● SET PROBLEM
Count how many lines of the rows below contain the string "dropdown", and reply with the number alone.

● RECORD SET
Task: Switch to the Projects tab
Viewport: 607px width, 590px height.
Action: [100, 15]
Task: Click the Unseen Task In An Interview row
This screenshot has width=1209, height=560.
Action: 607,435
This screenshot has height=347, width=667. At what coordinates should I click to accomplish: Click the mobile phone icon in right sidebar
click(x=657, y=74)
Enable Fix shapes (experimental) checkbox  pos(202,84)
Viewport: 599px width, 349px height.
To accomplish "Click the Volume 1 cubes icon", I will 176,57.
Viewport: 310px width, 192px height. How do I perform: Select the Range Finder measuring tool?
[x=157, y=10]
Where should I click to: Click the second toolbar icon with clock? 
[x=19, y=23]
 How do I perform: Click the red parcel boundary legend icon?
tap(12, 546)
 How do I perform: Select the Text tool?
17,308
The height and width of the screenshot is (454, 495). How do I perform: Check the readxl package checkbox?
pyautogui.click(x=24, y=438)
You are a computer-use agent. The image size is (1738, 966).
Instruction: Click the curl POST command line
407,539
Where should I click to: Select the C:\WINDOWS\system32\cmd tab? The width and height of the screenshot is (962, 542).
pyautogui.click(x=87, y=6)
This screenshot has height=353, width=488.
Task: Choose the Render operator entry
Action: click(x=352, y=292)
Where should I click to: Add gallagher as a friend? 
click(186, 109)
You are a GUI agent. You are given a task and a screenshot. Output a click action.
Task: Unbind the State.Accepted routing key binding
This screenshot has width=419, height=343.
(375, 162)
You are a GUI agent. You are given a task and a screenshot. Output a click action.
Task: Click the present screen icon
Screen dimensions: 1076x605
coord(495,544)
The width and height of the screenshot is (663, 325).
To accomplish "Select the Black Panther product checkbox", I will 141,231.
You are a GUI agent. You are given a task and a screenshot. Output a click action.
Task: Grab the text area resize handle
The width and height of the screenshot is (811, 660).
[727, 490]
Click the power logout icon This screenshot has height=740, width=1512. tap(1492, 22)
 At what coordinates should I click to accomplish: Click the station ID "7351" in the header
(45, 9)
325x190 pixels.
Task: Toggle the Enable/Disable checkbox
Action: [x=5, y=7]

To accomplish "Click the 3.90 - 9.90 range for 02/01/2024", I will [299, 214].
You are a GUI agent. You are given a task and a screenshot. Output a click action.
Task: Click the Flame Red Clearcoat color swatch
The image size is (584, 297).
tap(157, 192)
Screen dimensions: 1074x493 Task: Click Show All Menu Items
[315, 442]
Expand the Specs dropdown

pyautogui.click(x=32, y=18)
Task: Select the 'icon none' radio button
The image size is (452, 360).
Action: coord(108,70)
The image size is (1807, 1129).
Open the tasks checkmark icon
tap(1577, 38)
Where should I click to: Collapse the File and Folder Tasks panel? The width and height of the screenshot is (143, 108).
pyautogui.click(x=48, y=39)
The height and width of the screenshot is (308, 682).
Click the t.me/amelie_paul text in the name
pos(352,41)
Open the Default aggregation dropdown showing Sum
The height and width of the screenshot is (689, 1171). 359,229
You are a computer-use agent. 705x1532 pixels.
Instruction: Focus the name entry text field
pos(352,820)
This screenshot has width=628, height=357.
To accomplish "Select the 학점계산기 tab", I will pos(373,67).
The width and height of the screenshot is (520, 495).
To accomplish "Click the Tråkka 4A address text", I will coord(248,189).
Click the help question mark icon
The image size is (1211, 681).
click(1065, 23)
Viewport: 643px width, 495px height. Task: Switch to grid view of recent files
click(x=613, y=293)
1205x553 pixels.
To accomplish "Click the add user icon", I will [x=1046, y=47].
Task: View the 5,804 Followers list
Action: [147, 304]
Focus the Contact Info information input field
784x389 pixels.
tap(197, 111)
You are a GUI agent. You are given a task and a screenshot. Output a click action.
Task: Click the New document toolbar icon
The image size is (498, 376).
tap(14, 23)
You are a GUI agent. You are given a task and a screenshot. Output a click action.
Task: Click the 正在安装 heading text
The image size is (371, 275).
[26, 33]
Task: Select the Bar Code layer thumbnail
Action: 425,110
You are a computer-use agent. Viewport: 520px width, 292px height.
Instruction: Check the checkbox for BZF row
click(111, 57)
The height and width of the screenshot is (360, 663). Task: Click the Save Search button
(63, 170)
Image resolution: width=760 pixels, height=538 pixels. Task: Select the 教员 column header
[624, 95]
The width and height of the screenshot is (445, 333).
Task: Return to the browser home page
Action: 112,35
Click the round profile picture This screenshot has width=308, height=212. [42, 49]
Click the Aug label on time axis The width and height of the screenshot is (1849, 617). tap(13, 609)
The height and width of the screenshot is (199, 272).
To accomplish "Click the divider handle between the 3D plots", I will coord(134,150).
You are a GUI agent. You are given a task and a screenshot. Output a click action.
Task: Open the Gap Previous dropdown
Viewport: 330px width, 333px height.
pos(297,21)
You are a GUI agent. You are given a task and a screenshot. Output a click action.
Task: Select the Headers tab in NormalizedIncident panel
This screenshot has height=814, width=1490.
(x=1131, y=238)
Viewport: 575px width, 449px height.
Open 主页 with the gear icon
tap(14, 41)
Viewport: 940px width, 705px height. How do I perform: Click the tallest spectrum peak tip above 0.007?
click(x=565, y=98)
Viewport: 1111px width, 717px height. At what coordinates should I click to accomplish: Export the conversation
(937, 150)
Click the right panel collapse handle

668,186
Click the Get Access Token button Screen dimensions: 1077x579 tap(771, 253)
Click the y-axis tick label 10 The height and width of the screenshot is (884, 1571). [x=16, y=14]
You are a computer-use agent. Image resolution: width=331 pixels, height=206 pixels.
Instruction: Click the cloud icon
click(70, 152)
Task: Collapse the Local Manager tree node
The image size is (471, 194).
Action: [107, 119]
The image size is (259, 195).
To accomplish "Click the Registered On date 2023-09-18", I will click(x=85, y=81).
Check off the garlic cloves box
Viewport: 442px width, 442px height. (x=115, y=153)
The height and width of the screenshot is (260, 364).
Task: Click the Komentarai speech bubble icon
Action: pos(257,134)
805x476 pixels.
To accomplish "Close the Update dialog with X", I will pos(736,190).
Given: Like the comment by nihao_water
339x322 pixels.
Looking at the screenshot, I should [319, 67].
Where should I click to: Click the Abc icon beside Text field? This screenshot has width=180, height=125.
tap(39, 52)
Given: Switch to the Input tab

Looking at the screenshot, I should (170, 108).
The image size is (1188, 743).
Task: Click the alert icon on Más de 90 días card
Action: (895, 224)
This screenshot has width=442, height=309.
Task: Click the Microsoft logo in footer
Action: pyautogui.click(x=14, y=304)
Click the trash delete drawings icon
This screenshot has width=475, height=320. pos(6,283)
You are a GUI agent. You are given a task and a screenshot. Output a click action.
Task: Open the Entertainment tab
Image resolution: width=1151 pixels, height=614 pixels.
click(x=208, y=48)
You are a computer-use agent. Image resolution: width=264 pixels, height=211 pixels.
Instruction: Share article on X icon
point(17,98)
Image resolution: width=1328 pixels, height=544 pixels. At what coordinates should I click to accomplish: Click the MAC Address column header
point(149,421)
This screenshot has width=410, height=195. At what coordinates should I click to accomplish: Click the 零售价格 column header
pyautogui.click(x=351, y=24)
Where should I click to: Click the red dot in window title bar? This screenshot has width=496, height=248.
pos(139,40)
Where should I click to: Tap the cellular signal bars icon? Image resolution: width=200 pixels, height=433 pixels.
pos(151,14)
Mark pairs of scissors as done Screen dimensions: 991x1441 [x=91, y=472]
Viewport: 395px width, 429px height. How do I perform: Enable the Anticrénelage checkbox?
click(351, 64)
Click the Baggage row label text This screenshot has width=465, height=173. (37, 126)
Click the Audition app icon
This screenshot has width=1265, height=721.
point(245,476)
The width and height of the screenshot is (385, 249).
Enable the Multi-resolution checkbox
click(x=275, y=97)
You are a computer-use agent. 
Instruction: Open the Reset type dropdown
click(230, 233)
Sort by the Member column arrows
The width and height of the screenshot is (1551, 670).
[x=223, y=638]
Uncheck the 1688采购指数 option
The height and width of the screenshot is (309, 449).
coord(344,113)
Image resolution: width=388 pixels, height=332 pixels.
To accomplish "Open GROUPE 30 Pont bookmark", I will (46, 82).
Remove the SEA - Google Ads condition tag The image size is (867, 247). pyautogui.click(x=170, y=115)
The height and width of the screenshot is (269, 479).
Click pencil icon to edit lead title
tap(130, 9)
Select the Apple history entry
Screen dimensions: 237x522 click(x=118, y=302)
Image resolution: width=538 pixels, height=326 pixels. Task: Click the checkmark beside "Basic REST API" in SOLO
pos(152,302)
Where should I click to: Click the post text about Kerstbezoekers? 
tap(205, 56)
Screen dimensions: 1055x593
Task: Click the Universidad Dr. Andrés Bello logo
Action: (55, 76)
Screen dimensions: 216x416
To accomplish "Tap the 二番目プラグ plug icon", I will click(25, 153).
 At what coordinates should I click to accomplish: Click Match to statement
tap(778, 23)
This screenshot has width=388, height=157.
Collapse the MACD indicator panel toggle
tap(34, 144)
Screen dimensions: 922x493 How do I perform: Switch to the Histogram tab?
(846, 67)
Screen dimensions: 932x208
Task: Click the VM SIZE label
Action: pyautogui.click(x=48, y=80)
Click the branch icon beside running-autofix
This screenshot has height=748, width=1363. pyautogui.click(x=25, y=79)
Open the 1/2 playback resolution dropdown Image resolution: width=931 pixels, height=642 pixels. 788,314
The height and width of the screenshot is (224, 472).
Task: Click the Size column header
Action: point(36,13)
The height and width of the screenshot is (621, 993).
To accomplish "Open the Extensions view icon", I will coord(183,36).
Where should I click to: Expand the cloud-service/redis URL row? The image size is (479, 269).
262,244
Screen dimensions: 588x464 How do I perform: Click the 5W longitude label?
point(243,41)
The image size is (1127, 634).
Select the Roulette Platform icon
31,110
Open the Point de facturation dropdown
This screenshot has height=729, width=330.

● FULL ANSWER
6